It’s not all sunshine and roses. He’s having a hard time with keeping his mind on what’s he’s supposed to be doing, and doing what he’s asked or told to do when he’s asked or told to do it. He goes off on tangents and forgets what his initial task was. He perpetually says “I’ll just do this first” and ends losing himself in it, then has to rush or deal with not having completed what he’s been set to do, both of which upset him… just not enough to learn to stop doing it.

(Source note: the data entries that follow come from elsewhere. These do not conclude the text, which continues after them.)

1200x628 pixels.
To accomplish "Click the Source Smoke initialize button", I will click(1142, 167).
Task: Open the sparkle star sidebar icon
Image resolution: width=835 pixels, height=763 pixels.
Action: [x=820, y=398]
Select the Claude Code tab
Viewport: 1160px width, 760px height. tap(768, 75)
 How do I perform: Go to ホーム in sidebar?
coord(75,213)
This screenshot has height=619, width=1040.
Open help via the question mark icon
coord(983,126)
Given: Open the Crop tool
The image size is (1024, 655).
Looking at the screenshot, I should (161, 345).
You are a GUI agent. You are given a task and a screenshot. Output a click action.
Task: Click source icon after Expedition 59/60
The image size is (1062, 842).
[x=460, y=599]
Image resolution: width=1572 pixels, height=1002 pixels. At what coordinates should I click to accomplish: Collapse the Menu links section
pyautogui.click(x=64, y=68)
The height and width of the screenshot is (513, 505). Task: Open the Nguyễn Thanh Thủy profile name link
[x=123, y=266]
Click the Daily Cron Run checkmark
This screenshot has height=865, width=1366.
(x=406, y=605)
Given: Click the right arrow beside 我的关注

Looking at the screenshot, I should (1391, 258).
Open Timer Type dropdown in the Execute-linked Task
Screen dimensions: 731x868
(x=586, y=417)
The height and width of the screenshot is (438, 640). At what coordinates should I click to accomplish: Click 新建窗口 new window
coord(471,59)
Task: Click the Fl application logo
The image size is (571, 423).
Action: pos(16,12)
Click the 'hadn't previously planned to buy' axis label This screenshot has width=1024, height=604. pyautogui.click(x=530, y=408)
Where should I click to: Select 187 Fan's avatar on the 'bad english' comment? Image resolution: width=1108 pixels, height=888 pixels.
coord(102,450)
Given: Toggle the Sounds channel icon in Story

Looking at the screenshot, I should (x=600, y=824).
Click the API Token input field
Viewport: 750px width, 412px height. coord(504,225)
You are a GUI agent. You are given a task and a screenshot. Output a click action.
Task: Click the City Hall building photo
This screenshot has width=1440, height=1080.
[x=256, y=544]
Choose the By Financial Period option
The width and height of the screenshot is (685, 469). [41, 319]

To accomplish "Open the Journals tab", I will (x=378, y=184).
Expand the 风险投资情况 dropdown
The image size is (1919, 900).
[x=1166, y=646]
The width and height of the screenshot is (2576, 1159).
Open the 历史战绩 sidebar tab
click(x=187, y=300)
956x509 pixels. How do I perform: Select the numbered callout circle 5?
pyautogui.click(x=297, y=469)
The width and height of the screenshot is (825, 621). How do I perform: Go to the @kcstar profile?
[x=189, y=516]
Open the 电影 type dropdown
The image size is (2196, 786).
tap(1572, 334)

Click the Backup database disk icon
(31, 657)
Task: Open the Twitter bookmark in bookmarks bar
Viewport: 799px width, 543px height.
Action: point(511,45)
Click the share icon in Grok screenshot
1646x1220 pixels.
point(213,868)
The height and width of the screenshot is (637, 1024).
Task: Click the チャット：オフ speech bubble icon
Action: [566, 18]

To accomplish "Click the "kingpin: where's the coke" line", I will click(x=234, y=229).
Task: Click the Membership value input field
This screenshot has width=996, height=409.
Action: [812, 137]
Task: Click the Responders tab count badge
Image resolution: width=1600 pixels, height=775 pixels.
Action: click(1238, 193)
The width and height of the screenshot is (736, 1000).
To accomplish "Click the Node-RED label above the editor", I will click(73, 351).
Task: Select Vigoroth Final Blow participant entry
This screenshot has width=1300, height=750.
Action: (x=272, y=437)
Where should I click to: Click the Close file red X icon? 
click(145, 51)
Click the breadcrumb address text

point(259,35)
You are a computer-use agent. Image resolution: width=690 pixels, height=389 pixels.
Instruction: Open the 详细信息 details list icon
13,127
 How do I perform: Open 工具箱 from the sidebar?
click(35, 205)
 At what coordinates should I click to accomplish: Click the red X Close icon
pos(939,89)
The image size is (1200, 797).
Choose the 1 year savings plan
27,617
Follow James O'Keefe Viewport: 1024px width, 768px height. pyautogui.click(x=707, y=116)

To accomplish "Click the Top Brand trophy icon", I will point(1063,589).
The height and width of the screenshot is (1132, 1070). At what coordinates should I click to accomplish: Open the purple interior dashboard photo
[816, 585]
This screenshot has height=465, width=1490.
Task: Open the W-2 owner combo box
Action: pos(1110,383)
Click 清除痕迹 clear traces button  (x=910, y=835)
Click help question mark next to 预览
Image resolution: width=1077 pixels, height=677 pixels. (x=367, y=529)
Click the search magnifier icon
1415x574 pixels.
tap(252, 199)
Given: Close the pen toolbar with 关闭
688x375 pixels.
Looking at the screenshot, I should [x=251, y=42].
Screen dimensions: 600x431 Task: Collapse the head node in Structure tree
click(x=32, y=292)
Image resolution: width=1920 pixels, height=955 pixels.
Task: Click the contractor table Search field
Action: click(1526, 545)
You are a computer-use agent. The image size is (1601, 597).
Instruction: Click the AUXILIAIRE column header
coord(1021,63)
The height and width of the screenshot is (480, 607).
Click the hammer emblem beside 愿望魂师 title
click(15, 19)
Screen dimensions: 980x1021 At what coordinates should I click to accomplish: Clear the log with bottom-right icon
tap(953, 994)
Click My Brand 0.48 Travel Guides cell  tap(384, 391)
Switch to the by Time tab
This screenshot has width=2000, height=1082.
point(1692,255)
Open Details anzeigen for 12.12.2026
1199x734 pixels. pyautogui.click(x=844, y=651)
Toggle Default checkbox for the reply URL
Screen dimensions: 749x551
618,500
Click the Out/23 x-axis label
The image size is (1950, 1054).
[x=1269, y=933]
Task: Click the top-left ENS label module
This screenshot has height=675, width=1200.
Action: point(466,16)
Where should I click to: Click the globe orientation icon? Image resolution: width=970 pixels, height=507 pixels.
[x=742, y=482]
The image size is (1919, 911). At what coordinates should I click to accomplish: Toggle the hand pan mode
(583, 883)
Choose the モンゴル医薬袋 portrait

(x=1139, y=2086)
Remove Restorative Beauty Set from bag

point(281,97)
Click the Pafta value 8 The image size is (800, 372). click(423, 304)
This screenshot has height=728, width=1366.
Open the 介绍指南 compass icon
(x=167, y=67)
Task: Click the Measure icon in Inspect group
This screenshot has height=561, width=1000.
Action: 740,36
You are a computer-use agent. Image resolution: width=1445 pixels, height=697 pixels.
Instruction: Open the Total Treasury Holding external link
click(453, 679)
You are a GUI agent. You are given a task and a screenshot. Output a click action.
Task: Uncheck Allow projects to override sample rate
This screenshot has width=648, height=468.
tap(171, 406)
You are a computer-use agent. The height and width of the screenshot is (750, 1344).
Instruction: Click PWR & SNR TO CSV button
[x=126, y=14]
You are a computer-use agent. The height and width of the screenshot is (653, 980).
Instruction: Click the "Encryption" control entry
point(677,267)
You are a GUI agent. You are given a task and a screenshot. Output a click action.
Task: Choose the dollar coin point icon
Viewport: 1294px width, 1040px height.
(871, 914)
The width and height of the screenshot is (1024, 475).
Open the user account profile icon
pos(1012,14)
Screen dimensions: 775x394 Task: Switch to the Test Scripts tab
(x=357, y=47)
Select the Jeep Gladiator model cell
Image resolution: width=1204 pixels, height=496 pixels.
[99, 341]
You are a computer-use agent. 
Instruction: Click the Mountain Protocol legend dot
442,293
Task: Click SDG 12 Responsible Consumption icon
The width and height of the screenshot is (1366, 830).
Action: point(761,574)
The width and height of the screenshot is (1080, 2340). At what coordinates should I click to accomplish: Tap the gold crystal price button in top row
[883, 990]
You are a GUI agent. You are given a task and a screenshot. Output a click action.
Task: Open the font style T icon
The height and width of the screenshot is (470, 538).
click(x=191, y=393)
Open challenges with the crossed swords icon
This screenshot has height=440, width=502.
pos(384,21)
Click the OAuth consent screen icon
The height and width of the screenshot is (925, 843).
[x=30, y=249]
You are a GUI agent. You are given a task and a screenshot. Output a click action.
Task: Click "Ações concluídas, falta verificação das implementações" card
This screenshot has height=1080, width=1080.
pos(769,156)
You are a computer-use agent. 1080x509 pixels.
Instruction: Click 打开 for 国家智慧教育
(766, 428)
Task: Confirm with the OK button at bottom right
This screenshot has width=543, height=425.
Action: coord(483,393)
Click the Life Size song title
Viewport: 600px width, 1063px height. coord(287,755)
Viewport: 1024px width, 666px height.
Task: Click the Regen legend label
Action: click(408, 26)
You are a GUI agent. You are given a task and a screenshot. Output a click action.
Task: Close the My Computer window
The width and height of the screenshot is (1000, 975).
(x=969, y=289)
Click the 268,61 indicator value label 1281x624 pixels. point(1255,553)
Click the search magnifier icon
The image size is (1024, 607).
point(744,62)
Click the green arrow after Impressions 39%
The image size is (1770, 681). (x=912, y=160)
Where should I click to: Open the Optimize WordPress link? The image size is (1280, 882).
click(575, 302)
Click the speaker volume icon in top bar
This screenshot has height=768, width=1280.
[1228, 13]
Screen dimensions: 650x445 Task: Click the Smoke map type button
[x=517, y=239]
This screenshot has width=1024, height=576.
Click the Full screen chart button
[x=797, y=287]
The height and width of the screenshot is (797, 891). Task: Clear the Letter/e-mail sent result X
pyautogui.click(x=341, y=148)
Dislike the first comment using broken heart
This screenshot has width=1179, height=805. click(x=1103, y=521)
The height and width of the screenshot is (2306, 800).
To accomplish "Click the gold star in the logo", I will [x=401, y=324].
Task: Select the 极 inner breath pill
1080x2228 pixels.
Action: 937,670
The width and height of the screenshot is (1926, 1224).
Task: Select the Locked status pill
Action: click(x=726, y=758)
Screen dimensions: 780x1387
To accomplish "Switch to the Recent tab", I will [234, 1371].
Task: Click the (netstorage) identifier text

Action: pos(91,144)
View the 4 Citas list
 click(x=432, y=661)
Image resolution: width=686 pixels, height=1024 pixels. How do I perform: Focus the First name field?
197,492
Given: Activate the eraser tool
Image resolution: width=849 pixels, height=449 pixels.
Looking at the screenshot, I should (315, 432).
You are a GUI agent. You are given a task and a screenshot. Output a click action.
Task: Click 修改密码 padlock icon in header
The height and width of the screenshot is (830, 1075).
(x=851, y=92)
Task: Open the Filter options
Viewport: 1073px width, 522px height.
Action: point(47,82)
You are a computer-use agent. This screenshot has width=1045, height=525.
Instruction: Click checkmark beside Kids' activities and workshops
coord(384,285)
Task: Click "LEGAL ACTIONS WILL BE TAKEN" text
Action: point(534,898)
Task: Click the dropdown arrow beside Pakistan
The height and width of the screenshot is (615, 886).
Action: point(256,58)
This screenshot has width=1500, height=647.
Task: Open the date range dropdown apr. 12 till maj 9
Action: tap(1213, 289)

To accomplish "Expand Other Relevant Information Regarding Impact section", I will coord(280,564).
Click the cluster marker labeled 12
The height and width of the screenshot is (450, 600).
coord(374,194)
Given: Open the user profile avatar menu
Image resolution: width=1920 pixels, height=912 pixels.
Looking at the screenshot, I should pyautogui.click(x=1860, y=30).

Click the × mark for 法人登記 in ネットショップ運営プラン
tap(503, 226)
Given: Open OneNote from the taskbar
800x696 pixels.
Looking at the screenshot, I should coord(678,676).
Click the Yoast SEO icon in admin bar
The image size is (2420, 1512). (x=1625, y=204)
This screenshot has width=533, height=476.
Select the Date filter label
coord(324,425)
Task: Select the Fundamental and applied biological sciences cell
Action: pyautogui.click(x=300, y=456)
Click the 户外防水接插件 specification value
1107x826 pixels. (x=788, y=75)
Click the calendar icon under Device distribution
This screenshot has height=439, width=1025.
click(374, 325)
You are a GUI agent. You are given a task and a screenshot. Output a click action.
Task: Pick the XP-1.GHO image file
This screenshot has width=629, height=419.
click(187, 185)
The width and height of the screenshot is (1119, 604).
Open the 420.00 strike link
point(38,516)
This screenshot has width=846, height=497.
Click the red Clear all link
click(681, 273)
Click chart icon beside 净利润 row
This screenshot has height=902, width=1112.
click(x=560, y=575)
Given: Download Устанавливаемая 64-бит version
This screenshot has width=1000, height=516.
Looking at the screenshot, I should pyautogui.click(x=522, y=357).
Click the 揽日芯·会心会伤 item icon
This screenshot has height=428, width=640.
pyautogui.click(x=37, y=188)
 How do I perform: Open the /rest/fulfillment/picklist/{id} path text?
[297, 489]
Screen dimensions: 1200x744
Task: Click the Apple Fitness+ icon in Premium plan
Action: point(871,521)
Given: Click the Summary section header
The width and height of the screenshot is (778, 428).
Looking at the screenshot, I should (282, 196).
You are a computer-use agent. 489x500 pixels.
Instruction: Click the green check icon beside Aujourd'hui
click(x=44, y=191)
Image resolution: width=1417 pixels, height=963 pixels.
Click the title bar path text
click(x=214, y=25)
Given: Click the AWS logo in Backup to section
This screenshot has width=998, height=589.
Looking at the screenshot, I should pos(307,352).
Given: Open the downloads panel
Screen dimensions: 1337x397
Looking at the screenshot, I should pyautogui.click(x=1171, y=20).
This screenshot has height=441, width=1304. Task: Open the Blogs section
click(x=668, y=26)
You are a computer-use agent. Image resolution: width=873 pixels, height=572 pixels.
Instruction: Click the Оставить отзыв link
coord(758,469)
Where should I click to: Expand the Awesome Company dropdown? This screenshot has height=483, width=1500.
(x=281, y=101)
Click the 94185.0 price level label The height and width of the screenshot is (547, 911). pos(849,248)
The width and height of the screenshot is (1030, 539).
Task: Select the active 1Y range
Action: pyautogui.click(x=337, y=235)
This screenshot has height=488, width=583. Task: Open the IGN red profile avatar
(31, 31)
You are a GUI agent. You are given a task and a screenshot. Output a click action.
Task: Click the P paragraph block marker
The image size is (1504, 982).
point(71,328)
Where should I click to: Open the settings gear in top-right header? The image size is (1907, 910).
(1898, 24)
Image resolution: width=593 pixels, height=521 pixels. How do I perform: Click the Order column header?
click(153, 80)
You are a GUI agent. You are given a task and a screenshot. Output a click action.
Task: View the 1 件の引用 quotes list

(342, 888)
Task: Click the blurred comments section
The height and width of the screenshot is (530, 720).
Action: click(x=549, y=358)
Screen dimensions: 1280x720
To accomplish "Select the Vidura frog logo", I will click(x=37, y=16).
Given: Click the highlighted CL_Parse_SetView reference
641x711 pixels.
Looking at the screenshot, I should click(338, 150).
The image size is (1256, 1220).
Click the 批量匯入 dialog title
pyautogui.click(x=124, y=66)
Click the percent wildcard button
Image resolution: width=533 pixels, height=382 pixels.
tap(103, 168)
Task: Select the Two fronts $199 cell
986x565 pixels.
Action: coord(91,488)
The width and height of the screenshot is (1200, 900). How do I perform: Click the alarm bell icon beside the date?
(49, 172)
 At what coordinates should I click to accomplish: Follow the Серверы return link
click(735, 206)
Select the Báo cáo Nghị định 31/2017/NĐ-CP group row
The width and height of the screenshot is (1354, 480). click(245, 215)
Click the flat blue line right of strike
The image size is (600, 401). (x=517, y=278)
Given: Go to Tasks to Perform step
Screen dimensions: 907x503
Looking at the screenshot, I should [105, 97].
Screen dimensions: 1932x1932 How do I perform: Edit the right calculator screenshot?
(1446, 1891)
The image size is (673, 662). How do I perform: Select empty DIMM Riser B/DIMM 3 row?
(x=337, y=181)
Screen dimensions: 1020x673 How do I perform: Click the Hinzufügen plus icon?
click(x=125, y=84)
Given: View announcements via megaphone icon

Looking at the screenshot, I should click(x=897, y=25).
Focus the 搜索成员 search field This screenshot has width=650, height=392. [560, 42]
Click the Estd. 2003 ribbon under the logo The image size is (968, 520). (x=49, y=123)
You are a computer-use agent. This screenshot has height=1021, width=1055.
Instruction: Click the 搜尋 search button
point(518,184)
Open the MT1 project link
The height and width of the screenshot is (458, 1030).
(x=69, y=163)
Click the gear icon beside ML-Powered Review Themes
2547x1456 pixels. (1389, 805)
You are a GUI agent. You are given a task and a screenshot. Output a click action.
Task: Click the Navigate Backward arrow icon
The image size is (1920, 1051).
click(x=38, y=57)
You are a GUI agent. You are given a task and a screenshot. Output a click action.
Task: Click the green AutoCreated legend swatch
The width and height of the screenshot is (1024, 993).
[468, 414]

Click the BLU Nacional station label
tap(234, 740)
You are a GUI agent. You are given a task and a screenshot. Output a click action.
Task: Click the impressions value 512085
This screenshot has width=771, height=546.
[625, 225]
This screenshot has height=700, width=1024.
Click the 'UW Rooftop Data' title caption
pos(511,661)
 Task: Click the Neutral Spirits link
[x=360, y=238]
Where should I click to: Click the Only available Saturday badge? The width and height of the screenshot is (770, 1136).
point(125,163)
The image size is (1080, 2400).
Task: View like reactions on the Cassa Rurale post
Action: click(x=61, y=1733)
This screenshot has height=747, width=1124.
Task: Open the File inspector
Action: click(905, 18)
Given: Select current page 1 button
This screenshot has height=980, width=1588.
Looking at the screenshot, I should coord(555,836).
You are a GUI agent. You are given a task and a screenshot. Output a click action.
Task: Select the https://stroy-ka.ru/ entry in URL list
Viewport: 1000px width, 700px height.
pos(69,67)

I enjoy watching him play with Owlet, who, now that she is mobile, loves to pull herself up on the chair where he’s sitting and grab his feet, pockets, legs, and so forth. He has fun trying to help her walk, although he hasn’t gotten the ‘let her walk a step or two and then rebalance yourself’ idea yet; he takes off walking backwards and she kind of drags along after him if we don’t slow him down. He loves to push her stroller, and read books to her in bed at night. He is the coolest thing in the world to her. She kicks her feet and claps when she sees his bus coming, and if she can’t see him while we walk home she fusses. The best is when he walks next to her and holds her hand; she’s in absolute wriggly heaven when he does that, and tries to grab his arm with both hands and practically pull him into the stroller with her. He’s a wonderful big brother to her, and I’m proud of him for being the person he is.
This has me all teary, of course, only in the best way :)
So nice to have an update on what Sparky’s up to. I can’t believe he’s nearly 7! How did that happen?!?
It’s a day of realizing how old children actually are; my friend Rose just told me that her niece turned 18 last week. ACK! SLOW DOWN!
Glad to know he’s doing so well.
He always looks so old in pictures where he’s holding the cello. I know it’s to scale but still!
Lovely post. Still giggling about the song called “Ducks Hopping Home in the Rain, Quacking”.
Silly boy, the cake is a lie!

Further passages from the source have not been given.